Steves sortit du bâtiment en tenant fermement Emiko, la tempête était terrifiante. Les routes étaient inondées. Les séismes s'intensifiaient à chacun de leurs pas maladroits à travers les rafales de vent. Suivant son instinct, Martin brava la tempête à travers les ruelles, mais un bruit singulier retentit. Un effondrement. 

_ Ferme la bouche ! Ordonna l'américain en plaçant une main sur le visage de la japonaise. Respire plus !

_ Quoi ?

D'une rue derrière eux, un nuage de poussière les engloutit. L'eau était glacée, le courant menaçait de les emporter. Ce n'est qu'une fois qu'ils quittèrent le nuage de particules que madame Serizawa vit le bâtiment effondré. Elle voulut pousser un cri, probablement de peur, mais le tonnerre couvrait sa voix. 

_ T'arrêtes pas Emiko ! Hurla dans ses oreilles Steves, qui dissimulait sa terreur. On ne peut rien faire, viens !

Ils enjambèrent les courants diluviens sous une pluie battante. Les séismes firent tomber un nouvel immeuble dans le lointain. Ça et là dans les rues, des gens déboussolés, pourtant accoutumés à ces tempêtes et aux séismes, étaient, face à la nature, perdus. Sur leur gauche, un temple bouddhiste n'était plus que ruine après qu'un chalutier lui soit tombé dessus. L'ampleur des séismes avait diminué, la source semblait s'éloigner. Ce n'est qu'après ce qui leur parurent une éternité que Steves et Emiko rejoignirent la base américaine. Steves hurla en anglais dans l'interphone, et le portique s'ouvrit. Ils errèrent jusqu'à l'entrée du bunker où la porte s'ouvrit. Sans tarder, les deux rescapés entrèrent, sans calculer la présence des soldats. Les camarades de Steves toisèrent les deux étourneaux, étonnés de leur accoutrement. 

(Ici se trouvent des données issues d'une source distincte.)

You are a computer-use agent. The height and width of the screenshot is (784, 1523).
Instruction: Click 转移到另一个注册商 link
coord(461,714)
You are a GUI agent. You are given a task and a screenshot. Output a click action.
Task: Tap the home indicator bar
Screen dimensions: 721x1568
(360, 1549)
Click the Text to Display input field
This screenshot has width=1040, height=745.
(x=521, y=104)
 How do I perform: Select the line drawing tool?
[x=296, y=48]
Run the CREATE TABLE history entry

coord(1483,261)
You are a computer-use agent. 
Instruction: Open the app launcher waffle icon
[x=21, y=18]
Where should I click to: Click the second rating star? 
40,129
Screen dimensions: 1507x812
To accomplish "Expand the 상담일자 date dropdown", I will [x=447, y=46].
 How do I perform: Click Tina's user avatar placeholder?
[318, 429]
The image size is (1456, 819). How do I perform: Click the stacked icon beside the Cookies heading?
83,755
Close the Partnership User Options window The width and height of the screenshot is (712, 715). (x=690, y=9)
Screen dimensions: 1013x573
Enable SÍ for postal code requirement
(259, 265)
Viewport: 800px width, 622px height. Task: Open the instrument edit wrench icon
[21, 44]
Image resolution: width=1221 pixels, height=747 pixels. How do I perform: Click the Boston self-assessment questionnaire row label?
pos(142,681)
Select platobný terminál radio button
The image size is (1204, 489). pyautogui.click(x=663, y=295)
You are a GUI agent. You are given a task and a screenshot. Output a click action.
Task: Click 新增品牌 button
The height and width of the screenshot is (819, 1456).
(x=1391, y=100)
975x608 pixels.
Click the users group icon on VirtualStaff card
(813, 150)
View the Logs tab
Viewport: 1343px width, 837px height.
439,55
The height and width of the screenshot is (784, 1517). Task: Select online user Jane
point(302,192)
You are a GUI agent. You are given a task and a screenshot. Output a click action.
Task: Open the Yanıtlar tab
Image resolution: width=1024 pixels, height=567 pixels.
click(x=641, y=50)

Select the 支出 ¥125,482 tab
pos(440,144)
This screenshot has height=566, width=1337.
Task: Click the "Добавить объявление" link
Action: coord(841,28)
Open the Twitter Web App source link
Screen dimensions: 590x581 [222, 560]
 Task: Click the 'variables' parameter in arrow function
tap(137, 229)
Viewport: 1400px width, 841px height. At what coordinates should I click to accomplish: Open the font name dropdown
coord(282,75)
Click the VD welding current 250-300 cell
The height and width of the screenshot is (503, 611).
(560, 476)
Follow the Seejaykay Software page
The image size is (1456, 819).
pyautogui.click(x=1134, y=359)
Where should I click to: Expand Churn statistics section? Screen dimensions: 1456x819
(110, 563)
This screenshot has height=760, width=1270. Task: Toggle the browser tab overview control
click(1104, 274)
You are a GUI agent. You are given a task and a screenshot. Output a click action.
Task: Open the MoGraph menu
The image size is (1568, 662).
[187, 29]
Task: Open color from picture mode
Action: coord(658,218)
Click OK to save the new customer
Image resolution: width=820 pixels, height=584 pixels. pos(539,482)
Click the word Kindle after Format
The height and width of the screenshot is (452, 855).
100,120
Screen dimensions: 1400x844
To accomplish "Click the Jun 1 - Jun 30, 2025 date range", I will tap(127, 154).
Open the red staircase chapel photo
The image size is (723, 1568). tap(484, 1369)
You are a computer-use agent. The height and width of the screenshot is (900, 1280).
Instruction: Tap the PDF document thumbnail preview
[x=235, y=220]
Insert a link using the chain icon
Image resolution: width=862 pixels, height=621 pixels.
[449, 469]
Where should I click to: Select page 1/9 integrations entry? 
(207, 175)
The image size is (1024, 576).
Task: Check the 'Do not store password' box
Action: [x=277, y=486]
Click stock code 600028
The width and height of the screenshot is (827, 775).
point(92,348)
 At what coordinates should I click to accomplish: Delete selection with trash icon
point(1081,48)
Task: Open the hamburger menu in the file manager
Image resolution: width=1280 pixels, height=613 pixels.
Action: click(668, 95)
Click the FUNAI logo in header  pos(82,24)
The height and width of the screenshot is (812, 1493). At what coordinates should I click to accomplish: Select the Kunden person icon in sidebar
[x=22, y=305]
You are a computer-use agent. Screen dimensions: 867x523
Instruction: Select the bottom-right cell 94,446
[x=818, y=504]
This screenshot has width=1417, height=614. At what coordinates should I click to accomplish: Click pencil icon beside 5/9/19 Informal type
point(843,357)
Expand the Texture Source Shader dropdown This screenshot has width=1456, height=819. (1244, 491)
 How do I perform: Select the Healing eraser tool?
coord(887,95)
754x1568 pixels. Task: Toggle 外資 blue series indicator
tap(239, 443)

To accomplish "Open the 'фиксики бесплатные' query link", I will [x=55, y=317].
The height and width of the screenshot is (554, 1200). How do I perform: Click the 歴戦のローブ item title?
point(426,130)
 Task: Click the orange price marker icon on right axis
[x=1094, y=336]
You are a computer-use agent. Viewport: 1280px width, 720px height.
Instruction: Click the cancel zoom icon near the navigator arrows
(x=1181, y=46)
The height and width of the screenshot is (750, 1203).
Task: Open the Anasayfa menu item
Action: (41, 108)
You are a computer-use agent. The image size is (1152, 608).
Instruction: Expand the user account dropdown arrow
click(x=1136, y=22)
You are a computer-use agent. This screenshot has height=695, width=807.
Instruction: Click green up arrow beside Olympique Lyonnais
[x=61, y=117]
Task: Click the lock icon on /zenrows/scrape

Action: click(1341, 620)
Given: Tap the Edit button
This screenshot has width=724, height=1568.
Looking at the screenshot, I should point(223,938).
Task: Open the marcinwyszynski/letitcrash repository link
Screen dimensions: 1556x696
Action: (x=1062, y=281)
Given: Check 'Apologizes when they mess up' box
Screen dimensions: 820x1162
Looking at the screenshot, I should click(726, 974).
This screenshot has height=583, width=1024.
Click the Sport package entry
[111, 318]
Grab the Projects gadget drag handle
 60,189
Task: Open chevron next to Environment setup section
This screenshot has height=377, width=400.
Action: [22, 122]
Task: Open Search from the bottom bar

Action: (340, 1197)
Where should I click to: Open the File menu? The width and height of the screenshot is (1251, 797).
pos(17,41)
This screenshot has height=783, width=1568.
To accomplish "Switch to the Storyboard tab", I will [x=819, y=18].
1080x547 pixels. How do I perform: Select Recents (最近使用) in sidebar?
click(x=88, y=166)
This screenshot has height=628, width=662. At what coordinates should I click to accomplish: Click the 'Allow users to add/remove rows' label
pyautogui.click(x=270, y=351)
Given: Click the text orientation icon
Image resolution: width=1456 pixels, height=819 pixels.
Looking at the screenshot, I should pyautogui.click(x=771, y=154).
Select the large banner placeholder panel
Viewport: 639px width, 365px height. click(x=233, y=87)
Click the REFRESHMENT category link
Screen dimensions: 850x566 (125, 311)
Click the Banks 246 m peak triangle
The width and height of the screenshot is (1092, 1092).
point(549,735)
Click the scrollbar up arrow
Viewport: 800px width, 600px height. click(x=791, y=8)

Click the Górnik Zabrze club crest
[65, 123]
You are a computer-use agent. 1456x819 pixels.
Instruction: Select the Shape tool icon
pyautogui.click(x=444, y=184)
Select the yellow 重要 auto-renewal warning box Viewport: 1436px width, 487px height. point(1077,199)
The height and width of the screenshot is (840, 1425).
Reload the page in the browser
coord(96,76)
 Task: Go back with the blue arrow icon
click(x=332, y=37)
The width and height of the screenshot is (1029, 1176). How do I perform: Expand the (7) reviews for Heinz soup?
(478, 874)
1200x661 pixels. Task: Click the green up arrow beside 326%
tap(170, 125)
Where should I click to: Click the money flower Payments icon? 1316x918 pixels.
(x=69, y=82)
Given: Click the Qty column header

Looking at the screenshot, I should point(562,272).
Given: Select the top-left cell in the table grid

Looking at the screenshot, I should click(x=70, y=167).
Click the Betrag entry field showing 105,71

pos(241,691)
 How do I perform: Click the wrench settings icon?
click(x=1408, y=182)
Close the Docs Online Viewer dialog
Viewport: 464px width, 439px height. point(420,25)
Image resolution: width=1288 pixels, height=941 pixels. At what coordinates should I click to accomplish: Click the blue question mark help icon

_ Nous avons du linge, dit Walter en s'approchant d'Emiko. Tenez. 

_ Arigatô, répondit la japonaise en se sentant mal à l'aise. 

_ Et vous soldat Martin ? S'empressa d'ajouter le capitaine Powder. Vous avez des explications ?

_ J'accompagnais le médecin Serizawa jusqu'à l'hôtel, répondit le soldat en se mettant au garde à vous.

_ Nu comme un ver ? Drôle de protocole soldat, nous en discuterons au calme une fois la tempête passée. Mais il y aura des conséquences. 

Walter passa une chemise et un pantalon à Martin qui les enfila sa poser de question. Il savait qu'il avait merdé, mais il savait que grâce à son erreur, il avait pu sauver Emiko d'une mort certaine. 

_ Vous avez des informations sur ce qui se passe ? Demanda Steves. La troisième guerre mondiale a démarrée ?

_ Pas de hâte soldat ! Dit froidement le gradé. Nous n'en savons pas beaucoup plus que vous, mais il semblerait qu'une explosion de type nucléaire ait détonnée depuis le sud de Toshima, probablement à ving-cinq miles d'ici. Nous n'avons aucun rapport du continent d'une quelconque attaque des russes. Nous sommes aussi dans la confusion. Si un conflit devait démarrer, ce serait ici en ce moment-même. 

_ Quelle horreur, s'enquiéta Emiko.

_ Vous ne reverrez jamais votre famille ! Se moqua un soldat américain, mais il fut rapidement reprit par un des siens.

Les soldats se regardèrent les uns les autres, car si c'était vrai pour Emiko, cela l'était aussi pour chacun d'entre eux. Le cynisme du farceur finalement ne fit que encore plus plomber l'ambiance dans le souterrain.

_ Avant d'entreprendre quoique ce soit, reprit le capitaine, nous devons attendre que la tempête se tasse. Si c'est pour raconter encore une connerie, vous pouvez vous la boucler. Compris soldats ?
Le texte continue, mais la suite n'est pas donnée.